Aspiring to KM Geekdom

While I don't have a snowball's chance in any place warm of ever achieving geekdom, I couldn't resist testing my abilities against Gizmodo's The 50 Skills Every Geek Should Have. I flunked -- but I'm not too worried. In fact, I suspect that I'm in pretty good company.

That said, I do sometimes wonder what a comparable list for knowledge managers would contain. To do our work well, we need a strange mix of technical and people skills, as well as substantive legal knowledge if you're working in the world of law firms, for example. So here's my first stab at a list for knowledge management -- in no particular order:

1. Superior listening skills
2. Empathy
3. The ability to translate from user speak to "geek speek"
4. Skills in organizing chaos
5. Analytical ability
6. Superior persuasive writing and speaking skills
7. No tendency to technophobia
8. Deep knowledge of human nature
9. Openmindedness
10. A willingness to plan cooperatively via an iterative process rather than imposing solutions
11. Basic kindergarten competence (i.e., plays nicely with others, doesn't run with scissors, etc.)
12. Ability to build strong and productive teams
13. Creativity
14. An understanding of database configuration and functionality
15. An understanding of social computing
16. An understanding of law firm (or your industry's) economics
17. ?

What would you add? What would you omit? Why?

5 comments:

Anonymous said...

Hi Mary

To your list, I'd add:

- be part of external professional networks (because you need to swim with your own kind once in a while, to rebuild energy, get fresh ideas, etc)
- speak authoritatively on KM (because everybody thinks s/he knows a little about the subject and if you aren't authoritative they'd try to run you over with what little that they know)
- be the sort of person that anybody in the organisation would ask out for lunch (because that's when they'd wash their dirty KM laundry in front of you).

Cheers

Edgar Tan

Anonymous said...

Mary,

On (7) -- I think the quality depends on your background.

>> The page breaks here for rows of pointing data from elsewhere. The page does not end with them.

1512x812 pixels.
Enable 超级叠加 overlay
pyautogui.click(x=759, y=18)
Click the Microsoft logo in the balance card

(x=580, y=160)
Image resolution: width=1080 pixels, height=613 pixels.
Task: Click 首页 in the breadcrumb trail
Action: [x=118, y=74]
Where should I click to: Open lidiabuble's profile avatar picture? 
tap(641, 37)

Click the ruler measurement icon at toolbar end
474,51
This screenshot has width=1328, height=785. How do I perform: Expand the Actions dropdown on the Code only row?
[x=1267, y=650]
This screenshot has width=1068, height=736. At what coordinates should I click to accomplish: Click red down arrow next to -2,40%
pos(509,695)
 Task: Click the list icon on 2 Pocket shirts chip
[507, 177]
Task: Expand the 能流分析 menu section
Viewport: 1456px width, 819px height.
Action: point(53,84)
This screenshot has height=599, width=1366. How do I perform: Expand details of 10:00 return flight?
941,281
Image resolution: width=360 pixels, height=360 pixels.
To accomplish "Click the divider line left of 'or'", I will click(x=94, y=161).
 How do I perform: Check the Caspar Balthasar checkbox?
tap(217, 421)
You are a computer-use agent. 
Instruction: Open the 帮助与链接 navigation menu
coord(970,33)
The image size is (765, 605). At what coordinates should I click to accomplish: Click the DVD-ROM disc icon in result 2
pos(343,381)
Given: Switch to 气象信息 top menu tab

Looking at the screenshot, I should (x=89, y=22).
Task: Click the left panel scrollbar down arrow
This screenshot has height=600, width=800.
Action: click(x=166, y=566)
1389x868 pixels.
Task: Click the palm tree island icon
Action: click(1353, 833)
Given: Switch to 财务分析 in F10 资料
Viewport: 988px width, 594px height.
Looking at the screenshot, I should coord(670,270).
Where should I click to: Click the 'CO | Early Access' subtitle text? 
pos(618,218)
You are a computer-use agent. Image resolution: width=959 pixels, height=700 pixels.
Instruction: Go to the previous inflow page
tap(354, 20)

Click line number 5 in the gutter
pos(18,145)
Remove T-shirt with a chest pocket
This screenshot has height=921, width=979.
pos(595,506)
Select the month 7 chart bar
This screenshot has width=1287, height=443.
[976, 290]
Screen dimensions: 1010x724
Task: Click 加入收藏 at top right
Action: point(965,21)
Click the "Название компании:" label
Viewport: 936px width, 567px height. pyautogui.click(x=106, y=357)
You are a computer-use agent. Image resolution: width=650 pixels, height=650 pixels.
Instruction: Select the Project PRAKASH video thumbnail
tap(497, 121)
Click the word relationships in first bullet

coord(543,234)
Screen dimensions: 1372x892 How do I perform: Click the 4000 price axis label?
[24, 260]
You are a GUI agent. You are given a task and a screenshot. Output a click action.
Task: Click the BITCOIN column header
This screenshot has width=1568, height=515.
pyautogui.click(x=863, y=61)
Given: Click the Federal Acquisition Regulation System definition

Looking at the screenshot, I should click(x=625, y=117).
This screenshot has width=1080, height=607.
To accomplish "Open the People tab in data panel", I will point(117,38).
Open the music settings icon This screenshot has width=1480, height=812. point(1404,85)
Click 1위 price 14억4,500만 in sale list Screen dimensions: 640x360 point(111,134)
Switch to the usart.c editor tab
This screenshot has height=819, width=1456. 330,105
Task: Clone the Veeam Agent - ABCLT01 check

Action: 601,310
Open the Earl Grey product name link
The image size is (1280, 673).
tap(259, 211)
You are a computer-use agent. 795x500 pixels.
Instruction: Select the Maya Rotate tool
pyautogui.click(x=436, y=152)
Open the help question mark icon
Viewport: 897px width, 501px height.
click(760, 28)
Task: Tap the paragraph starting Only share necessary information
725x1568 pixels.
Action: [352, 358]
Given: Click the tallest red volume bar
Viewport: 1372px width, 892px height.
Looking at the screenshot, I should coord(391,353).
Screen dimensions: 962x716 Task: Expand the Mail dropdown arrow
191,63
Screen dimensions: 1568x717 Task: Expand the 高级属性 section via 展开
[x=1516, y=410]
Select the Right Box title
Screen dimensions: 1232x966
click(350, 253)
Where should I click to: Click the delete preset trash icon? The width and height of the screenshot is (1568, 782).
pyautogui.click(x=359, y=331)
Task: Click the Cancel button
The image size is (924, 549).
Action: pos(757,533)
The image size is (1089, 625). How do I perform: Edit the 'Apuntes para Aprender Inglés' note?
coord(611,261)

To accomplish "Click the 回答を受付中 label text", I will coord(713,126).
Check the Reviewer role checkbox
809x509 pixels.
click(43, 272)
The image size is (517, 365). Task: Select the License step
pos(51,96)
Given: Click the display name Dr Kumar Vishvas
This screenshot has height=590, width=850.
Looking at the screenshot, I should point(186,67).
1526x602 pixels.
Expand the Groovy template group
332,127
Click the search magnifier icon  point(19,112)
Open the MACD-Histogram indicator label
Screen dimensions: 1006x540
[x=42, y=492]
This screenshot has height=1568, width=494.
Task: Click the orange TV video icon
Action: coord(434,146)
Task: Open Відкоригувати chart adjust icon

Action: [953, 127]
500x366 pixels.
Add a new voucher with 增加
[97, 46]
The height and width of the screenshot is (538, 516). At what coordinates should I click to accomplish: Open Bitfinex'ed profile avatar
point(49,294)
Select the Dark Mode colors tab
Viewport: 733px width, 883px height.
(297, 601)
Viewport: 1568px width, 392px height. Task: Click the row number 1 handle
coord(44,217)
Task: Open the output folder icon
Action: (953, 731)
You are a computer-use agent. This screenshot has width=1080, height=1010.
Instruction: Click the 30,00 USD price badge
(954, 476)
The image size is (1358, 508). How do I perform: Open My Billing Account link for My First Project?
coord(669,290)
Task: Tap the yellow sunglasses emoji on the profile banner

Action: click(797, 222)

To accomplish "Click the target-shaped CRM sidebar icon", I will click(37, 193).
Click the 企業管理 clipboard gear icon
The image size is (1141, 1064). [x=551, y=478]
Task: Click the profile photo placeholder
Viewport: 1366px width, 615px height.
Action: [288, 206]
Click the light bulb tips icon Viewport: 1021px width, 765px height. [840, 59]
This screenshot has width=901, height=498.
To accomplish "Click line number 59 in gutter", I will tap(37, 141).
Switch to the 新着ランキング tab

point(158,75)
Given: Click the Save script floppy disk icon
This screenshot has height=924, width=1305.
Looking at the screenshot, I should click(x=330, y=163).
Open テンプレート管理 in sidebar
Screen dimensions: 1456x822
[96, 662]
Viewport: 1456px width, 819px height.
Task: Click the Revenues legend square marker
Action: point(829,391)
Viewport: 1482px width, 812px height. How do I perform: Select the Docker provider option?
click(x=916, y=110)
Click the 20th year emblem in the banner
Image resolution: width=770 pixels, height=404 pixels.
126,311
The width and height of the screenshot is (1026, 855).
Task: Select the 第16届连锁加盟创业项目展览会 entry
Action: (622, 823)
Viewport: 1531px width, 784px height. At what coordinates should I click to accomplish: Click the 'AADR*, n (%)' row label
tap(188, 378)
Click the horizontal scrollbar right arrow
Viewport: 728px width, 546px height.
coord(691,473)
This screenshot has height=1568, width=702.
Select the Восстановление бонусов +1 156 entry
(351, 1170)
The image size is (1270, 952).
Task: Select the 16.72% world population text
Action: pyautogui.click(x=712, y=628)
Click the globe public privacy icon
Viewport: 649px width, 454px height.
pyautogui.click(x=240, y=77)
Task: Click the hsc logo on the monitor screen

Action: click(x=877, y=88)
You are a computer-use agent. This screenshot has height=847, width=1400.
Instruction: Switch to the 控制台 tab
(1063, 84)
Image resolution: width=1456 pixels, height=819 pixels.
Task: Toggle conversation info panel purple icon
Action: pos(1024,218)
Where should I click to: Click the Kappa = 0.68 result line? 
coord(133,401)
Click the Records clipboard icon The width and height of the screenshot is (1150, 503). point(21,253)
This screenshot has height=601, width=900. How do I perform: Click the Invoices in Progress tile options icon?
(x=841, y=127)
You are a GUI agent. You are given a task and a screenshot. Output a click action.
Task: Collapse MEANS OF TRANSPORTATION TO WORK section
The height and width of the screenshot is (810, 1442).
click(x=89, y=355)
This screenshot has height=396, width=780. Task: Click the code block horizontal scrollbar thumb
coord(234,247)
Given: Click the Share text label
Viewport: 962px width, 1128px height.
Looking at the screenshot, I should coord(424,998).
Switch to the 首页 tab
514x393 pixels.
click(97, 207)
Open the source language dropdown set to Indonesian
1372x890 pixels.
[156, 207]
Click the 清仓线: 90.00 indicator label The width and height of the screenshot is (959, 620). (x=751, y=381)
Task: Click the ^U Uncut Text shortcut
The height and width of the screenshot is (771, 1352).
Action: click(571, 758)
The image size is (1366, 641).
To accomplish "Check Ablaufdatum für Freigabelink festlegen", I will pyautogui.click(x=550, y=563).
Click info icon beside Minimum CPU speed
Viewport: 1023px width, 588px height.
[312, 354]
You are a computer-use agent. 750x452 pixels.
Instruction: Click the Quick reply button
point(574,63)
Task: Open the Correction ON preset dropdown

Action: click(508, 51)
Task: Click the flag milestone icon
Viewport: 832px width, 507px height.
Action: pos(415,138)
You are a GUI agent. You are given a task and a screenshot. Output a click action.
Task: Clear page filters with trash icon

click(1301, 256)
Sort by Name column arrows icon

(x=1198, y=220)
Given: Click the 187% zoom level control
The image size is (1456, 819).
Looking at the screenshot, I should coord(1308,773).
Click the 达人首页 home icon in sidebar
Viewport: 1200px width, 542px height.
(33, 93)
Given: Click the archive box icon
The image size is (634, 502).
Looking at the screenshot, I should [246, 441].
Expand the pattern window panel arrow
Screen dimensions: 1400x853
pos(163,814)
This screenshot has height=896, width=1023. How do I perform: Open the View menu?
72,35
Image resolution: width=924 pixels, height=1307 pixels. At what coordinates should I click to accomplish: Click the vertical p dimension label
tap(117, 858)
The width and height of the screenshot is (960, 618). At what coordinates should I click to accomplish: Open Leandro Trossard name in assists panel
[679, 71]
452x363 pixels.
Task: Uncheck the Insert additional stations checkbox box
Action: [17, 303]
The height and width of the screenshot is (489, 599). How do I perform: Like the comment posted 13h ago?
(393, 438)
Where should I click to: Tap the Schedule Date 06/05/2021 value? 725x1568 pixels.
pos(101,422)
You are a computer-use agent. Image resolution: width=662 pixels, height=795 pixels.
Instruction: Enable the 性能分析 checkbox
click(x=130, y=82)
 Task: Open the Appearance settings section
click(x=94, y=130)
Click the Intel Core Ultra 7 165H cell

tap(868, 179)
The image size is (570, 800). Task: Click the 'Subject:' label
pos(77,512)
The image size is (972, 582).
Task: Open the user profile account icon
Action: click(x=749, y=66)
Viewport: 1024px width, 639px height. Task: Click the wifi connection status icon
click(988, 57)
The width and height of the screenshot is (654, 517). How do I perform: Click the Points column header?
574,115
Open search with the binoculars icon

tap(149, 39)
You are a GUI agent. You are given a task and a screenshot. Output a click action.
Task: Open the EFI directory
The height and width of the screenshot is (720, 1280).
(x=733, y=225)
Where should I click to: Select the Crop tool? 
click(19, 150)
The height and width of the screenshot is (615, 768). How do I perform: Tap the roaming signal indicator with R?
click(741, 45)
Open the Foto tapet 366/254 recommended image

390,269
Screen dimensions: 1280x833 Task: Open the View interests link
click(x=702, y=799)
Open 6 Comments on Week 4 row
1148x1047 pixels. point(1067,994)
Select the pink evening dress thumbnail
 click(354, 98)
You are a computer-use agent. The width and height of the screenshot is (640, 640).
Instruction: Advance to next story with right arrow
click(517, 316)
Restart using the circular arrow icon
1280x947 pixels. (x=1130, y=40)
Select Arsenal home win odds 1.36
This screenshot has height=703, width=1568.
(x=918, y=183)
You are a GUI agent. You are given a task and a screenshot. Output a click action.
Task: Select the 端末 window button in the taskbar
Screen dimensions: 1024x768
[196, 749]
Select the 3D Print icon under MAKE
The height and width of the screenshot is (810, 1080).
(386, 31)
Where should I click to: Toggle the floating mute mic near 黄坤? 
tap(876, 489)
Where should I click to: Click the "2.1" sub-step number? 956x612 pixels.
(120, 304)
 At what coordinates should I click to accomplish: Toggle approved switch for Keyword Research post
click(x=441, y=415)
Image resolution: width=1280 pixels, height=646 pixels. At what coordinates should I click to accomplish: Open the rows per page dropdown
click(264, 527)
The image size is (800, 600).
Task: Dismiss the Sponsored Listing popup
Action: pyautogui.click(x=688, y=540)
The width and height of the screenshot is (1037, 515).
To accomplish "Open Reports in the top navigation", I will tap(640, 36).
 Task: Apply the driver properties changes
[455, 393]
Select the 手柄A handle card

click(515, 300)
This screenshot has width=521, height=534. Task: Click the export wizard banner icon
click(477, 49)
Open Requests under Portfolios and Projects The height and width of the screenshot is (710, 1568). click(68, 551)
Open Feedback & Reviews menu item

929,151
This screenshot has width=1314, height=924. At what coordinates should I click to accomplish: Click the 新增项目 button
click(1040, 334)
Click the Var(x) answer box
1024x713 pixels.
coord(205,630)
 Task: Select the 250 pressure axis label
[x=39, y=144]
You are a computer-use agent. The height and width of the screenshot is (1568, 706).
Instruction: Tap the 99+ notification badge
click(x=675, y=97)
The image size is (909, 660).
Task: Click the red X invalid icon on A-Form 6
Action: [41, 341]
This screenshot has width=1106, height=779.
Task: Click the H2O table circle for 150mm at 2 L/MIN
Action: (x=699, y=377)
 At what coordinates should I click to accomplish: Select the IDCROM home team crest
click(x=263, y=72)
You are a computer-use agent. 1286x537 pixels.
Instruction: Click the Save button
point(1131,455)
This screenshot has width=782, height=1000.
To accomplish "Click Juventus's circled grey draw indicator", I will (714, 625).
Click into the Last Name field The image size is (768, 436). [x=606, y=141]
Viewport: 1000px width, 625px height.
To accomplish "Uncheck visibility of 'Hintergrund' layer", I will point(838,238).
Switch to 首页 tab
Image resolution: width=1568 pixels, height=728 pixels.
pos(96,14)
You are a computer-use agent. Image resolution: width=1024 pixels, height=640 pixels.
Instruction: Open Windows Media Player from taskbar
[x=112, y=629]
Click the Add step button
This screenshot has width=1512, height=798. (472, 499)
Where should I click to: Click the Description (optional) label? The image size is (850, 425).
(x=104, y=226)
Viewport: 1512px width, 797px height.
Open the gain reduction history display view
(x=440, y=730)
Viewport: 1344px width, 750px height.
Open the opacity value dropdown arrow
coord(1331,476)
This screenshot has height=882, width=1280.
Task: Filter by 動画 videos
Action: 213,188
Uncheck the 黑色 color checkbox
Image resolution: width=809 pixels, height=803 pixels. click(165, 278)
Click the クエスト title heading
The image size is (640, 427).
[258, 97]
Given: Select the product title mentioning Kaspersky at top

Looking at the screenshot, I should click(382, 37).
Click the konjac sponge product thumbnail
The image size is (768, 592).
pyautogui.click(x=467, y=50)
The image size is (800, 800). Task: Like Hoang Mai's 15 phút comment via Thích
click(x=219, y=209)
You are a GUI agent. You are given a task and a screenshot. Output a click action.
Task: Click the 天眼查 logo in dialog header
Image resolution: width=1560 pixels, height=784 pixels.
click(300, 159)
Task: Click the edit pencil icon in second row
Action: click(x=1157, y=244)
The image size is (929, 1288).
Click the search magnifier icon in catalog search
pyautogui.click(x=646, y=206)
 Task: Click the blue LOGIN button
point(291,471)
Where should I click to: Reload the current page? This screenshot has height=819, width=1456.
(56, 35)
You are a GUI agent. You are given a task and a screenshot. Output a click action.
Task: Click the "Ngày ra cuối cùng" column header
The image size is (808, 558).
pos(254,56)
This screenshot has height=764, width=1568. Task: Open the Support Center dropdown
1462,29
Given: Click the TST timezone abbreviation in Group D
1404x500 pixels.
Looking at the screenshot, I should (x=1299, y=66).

If you have an IT background (as I do), this needs to read "no tendency to technophilia".

To be truly effective at KM in my opinion, if you like technology you must be prepared to walk away. And if you are suspicious of technology, you need to learn how to embrace it.

Stan Garfield said...

Hi, Mary.

This may be of interest:
KM Leader Job Description

Regards,
Stan

Unknown said...

Great list, Mary! I'd like to generalize nr. 3 a bit. Yes, KM-ers need to be translators. I'd say the translate or relate real-life systems to technical systems and vice versa. They easily move between 'business' and 'IT'.
An extra list item is: can process lots of information (analytical skills).

Anonymous said...

Good stuff (of course).

A number of your elements are "basic understanding of the business" which I think is right on. This is important for anyone who wishes to be heard by more than their own compatriots.

A parallel to this is knowing your own limitations and that there are others with differing world views. If your focus is IT, acknowledge it. If you are a librarian, embrace that. Etc. Do not forget that there are other people in the organization with different experiences and world views. They can help.